_Prompt_. Scan the entries for the word "cell", and copy every line where it appears.

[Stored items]
··········

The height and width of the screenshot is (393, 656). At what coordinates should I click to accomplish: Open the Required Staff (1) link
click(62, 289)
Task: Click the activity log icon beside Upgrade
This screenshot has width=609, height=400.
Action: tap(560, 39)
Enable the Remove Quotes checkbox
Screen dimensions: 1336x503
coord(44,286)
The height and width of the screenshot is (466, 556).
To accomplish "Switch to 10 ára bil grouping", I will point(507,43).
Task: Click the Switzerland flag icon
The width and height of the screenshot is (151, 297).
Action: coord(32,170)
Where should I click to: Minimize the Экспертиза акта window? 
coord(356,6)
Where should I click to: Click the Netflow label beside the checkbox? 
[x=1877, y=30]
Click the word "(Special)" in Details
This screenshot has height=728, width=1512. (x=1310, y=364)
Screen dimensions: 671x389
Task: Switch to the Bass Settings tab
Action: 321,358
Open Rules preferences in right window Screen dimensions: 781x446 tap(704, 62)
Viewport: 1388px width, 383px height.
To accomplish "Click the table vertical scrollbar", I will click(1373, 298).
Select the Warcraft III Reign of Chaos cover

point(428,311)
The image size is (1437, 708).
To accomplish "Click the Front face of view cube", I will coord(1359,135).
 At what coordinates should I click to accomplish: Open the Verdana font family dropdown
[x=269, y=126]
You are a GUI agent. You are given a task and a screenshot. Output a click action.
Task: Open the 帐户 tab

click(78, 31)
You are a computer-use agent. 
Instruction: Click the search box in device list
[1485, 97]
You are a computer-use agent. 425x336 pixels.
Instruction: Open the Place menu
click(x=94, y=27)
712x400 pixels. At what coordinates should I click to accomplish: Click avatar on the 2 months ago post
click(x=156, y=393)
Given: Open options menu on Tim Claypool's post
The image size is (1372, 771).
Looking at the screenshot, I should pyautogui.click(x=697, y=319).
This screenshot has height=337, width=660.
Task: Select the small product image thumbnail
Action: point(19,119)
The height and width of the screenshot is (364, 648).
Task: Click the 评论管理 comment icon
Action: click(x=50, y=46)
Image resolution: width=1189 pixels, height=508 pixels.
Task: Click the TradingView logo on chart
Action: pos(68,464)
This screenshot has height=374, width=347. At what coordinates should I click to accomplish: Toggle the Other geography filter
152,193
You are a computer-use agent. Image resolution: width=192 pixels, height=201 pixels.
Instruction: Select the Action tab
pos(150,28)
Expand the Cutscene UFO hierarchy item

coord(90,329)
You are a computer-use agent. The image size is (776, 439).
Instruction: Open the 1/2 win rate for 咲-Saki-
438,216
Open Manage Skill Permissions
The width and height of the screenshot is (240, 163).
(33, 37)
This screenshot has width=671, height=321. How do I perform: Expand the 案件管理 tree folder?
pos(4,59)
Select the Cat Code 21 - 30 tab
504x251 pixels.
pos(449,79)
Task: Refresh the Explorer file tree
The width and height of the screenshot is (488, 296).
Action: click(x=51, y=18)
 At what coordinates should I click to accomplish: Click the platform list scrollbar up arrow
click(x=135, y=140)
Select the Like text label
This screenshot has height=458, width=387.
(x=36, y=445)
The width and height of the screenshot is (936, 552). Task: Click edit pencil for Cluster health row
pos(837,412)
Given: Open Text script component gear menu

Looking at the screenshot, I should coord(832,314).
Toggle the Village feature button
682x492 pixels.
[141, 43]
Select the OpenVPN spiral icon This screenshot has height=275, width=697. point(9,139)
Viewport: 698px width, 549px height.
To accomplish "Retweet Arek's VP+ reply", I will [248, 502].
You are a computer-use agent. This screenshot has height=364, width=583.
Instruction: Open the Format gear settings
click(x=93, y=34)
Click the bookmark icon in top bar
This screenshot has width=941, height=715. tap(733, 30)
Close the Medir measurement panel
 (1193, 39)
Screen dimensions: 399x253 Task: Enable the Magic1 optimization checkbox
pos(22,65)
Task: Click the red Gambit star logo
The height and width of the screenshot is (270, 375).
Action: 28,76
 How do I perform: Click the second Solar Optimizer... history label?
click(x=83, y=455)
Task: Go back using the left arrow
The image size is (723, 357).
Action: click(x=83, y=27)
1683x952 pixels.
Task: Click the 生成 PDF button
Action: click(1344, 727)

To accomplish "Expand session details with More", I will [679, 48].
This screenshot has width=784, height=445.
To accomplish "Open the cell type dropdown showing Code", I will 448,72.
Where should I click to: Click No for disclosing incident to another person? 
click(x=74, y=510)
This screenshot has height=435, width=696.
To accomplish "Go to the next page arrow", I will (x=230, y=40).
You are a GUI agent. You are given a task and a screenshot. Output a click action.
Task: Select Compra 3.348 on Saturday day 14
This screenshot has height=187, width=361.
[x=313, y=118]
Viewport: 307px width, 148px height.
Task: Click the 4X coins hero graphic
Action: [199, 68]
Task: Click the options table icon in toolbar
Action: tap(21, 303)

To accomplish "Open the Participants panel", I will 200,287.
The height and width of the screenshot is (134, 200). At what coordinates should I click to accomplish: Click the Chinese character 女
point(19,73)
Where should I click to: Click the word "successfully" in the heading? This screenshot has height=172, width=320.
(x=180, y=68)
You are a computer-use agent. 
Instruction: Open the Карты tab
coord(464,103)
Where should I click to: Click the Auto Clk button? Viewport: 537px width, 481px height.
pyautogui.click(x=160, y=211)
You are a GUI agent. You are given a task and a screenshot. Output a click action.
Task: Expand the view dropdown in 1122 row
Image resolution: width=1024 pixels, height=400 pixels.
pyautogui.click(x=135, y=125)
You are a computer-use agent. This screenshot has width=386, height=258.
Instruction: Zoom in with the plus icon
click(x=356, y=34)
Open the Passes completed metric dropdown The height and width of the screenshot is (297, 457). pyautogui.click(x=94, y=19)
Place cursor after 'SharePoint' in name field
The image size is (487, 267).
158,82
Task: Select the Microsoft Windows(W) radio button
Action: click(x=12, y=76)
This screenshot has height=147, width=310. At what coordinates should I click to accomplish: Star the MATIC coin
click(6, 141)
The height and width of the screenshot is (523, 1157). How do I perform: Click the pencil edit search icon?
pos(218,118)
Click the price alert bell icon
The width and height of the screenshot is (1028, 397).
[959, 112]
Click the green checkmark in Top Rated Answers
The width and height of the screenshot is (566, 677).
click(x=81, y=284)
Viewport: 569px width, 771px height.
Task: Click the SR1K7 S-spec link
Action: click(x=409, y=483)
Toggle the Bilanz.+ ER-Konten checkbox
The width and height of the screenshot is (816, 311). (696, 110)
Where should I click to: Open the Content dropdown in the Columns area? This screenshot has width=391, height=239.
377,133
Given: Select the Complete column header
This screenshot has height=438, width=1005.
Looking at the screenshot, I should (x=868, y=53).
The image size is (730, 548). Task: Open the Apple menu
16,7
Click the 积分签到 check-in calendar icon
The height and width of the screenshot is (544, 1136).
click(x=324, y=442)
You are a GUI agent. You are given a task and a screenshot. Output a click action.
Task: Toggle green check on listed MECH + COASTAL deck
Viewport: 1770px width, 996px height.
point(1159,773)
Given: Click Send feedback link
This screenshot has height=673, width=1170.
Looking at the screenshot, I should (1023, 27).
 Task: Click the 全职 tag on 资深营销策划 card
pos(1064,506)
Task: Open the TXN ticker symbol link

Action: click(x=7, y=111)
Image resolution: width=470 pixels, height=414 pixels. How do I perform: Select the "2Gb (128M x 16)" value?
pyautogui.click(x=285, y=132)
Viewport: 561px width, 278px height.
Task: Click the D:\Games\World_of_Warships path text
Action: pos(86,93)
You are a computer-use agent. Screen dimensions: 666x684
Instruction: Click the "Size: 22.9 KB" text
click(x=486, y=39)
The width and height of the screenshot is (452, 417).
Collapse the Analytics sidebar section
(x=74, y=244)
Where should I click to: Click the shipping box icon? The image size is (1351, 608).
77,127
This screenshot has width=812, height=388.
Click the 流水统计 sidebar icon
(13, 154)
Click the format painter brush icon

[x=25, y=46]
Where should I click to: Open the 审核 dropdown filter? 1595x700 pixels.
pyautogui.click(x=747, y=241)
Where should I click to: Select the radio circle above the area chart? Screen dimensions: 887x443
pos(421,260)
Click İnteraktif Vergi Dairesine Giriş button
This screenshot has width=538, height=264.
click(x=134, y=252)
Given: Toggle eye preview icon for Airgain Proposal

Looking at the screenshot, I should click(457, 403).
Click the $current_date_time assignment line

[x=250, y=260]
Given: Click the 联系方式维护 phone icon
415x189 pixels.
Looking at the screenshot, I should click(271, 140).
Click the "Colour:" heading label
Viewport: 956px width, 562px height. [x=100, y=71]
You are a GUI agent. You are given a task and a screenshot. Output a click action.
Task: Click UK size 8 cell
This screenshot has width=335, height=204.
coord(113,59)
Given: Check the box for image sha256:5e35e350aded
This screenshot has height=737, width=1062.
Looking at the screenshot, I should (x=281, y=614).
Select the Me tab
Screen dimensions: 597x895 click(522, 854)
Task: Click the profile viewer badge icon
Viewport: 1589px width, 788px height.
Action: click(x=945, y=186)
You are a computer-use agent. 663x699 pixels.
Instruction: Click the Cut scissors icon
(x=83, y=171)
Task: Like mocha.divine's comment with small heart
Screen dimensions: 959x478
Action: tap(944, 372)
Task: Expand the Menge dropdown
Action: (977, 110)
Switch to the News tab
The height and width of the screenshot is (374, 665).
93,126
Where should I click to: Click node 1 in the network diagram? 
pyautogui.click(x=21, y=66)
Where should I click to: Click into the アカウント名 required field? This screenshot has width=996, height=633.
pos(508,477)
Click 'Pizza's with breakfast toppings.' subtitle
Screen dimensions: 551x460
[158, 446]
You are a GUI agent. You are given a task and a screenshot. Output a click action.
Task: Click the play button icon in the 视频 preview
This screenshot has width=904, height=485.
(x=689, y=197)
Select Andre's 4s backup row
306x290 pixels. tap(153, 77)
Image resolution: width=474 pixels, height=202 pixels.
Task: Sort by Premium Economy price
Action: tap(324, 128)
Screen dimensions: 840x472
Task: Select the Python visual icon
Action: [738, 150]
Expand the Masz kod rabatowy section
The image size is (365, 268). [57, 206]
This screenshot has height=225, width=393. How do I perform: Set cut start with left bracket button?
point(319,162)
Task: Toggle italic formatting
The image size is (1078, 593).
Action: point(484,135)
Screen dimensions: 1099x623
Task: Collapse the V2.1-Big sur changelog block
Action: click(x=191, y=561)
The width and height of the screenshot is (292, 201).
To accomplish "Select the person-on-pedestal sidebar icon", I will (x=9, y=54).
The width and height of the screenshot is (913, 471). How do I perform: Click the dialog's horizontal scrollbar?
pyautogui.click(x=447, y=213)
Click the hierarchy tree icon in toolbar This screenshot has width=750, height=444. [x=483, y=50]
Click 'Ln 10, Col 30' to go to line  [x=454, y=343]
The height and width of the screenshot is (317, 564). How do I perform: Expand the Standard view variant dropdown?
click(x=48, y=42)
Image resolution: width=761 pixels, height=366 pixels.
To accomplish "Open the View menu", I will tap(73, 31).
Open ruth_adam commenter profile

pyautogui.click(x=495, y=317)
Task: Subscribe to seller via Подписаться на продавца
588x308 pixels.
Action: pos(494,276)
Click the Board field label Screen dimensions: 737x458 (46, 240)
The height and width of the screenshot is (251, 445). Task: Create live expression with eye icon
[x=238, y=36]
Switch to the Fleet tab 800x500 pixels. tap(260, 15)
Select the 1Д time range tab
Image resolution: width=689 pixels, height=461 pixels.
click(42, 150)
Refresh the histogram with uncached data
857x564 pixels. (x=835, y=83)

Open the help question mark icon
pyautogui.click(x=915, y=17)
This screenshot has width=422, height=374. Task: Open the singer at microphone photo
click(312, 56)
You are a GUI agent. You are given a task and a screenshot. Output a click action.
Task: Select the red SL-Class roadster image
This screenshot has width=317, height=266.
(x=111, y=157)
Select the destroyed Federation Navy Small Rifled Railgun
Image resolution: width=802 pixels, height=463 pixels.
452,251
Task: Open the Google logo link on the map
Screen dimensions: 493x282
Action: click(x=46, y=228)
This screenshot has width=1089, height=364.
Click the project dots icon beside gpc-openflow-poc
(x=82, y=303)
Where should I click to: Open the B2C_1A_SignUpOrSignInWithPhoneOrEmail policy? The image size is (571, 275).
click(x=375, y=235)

··········

_Answer to the exercise_.
To accomplish "Open the cell type dropdown showing Code", I will 448,72.
Task: Click UK size 8 cell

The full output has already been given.